──────── INFORMATION PROVIDED ────────
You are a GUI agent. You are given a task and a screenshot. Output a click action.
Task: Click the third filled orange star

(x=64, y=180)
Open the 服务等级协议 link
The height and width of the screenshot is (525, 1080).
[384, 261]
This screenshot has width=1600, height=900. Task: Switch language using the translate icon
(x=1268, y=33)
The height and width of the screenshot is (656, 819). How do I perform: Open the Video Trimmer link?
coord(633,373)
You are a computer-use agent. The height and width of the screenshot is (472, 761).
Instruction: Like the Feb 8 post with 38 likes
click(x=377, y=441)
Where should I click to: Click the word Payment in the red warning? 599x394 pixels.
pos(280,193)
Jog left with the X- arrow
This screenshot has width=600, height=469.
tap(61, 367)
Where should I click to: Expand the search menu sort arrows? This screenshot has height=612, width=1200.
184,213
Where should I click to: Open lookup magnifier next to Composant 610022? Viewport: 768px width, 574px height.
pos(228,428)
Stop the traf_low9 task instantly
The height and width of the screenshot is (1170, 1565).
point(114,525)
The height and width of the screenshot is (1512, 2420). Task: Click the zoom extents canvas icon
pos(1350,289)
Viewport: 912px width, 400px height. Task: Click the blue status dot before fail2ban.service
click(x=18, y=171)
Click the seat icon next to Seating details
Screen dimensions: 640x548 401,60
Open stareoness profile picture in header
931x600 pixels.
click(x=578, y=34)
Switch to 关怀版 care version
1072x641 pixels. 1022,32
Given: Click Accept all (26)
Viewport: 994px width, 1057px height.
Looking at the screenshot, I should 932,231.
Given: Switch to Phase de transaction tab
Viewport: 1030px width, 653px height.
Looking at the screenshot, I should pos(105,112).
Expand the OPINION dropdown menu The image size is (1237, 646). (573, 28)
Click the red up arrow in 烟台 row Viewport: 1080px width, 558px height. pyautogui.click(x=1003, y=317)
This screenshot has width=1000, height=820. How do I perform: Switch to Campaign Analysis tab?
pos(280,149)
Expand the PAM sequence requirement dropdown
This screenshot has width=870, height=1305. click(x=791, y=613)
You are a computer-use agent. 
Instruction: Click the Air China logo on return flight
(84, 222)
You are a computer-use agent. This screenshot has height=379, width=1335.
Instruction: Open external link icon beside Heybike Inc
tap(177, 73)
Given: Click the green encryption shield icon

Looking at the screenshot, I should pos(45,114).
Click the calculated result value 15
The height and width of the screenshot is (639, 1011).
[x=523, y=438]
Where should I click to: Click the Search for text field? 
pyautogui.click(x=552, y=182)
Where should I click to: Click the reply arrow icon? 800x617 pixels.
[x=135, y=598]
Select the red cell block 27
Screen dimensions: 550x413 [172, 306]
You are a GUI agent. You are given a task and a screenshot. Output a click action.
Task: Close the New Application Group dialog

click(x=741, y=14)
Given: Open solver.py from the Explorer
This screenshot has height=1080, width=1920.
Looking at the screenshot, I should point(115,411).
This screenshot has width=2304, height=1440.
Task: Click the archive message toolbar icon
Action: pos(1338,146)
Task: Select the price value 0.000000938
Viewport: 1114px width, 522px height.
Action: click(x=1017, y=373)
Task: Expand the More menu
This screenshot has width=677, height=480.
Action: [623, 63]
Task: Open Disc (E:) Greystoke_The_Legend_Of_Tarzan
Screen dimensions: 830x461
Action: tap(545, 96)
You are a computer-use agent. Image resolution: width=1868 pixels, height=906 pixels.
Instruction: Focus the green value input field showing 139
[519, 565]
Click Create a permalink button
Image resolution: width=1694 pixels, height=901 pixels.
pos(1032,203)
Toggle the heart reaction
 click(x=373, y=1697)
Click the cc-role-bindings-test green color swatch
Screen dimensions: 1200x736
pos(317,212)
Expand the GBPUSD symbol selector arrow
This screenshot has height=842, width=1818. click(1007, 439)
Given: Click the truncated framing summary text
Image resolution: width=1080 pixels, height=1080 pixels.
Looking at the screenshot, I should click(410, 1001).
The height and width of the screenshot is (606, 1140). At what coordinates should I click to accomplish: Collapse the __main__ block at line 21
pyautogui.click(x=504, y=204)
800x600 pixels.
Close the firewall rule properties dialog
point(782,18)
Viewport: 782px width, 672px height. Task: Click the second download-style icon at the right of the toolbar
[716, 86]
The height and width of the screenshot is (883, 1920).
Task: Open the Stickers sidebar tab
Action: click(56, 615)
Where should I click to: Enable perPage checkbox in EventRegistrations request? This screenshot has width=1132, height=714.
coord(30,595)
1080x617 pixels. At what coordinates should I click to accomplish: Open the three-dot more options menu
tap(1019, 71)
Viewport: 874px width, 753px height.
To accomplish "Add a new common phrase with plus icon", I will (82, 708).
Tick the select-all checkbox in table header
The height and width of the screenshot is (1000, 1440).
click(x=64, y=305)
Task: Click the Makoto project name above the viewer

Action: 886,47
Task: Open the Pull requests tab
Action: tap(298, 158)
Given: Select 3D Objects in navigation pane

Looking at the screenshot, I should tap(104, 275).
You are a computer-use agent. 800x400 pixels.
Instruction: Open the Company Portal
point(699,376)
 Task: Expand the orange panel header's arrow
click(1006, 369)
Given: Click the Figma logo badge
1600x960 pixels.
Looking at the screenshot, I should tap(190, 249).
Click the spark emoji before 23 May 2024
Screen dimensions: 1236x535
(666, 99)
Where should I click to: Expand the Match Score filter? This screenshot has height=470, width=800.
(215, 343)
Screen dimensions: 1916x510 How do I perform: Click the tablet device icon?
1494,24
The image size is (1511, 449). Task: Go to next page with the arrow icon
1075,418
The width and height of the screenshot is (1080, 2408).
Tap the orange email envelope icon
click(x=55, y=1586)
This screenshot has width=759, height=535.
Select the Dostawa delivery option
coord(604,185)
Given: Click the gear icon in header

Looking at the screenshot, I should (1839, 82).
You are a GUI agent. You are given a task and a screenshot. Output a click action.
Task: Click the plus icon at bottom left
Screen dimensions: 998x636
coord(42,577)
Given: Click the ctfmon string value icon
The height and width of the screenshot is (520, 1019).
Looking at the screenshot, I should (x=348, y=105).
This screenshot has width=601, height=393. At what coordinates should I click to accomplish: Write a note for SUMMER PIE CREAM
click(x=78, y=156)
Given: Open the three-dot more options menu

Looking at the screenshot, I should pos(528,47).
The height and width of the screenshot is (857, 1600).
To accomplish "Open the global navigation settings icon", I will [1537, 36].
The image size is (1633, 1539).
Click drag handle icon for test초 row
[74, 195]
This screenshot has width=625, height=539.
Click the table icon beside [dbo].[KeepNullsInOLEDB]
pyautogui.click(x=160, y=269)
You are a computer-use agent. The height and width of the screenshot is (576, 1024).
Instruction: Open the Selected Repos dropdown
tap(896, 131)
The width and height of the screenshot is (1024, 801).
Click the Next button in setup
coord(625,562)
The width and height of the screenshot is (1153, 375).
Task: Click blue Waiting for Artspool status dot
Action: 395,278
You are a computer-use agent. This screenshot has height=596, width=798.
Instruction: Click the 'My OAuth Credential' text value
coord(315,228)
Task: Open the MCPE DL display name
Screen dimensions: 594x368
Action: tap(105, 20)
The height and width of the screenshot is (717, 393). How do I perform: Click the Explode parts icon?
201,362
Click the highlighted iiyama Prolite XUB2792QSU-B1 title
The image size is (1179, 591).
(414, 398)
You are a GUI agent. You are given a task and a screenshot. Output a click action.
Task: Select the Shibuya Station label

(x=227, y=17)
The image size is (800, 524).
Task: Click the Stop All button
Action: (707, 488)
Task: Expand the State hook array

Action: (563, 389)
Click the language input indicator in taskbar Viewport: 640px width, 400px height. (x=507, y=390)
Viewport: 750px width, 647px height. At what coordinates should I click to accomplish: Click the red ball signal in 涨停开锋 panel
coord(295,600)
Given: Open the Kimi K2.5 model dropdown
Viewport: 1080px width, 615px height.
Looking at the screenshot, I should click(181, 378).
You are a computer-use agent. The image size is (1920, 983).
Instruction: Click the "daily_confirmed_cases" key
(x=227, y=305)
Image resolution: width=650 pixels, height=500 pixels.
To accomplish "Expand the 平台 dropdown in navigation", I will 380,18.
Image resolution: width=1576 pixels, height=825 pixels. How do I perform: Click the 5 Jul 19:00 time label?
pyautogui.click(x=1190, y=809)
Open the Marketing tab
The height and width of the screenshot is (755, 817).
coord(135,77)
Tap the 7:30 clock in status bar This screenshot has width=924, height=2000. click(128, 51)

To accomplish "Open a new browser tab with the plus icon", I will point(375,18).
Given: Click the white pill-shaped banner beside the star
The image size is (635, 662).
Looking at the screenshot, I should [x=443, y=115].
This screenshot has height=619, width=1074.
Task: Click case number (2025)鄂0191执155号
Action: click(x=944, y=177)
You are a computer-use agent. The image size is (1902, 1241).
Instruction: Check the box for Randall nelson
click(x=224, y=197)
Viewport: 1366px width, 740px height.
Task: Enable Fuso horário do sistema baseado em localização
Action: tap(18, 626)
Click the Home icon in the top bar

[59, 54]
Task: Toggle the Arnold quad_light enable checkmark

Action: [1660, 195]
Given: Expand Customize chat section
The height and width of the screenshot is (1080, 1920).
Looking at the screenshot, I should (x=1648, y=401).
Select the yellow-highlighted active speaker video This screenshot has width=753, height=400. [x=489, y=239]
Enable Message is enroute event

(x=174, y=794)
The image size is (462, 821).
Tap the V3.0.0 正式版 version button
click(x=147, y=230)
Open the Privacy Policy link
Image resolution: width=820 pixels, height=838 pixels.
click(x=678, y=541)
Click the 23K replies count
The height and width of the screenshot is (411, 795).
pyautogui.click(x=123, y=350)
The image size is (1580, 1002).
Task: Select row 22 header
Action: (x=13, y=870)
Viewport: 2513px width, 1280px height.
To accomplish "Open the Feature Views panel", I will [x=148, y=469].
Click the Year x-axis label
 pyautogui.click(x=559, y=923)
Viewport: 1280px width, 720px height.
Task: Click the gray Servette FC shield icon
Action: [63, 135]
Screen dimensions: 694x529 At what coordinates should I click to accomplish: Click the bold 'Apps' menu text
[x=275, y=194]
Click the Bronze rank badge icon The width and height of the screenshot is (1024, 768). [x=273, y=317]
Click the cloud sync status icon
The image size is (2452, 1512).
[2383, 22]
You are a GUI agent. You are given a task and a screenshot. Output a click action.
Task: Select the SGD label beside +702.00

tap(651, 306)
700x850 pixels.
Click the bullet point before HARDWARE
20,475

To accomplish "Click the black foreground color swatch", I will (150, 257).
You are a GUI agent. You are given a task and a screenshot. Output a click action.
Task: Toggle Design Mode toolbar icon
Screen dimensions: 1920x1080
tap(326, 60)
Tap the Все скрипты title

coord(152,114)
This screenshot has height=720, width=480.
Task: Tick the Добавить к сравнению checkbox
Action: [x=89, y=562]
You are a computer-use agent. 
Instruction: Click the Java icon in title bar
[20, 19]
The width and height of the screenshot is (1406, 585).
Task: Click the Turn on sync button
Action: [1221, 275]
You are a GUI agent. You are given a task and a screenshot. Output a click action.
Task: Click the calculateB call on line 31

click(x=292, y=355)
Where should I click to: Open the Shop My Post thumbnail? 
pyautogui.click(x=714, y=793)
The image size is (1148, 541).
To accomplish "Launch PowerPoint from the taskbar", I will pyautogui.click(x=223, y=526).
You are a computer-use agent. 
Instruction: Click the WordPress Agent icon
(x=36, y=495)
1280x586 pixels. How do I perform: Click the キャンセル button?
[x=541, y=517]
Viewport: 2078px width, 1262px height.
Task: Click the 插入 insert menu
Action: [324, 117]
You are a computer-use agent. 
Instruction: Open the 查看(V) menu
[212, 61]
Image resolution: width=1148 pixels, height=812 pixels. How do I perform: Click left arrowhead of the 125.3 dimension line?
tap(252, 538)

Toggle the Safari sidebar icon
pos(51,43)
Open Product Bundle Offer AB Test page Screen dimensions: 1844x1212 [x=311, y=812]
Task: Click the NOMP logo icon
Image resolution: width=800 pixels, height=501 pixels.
────────
TASK TO COMPLETE.
Recast the part that opens with the line containing "Given: Click the truncated" and closes with the line containing "point(782,18)", both included, as a JSON list of strings with one string per line, leaving out blank lines.

TASK RESULT.
[
  "Given: Click the truncated framing summary text",
  "Image resolution: width=1080 pixels, height=1080 pixels.",
  "Looking at the screenshot, I should click(410, 1001).",
  "The height and width of the screenshot is (606, 1140). At what coordinates should I click to accomplish: Collapse the __main__ block at line 21",
  "pyautogui.click(x=504, y=204)",
  "800x600 pixels.",
  "Close the firewall rule properties dialog",
  "point(782,18)"
]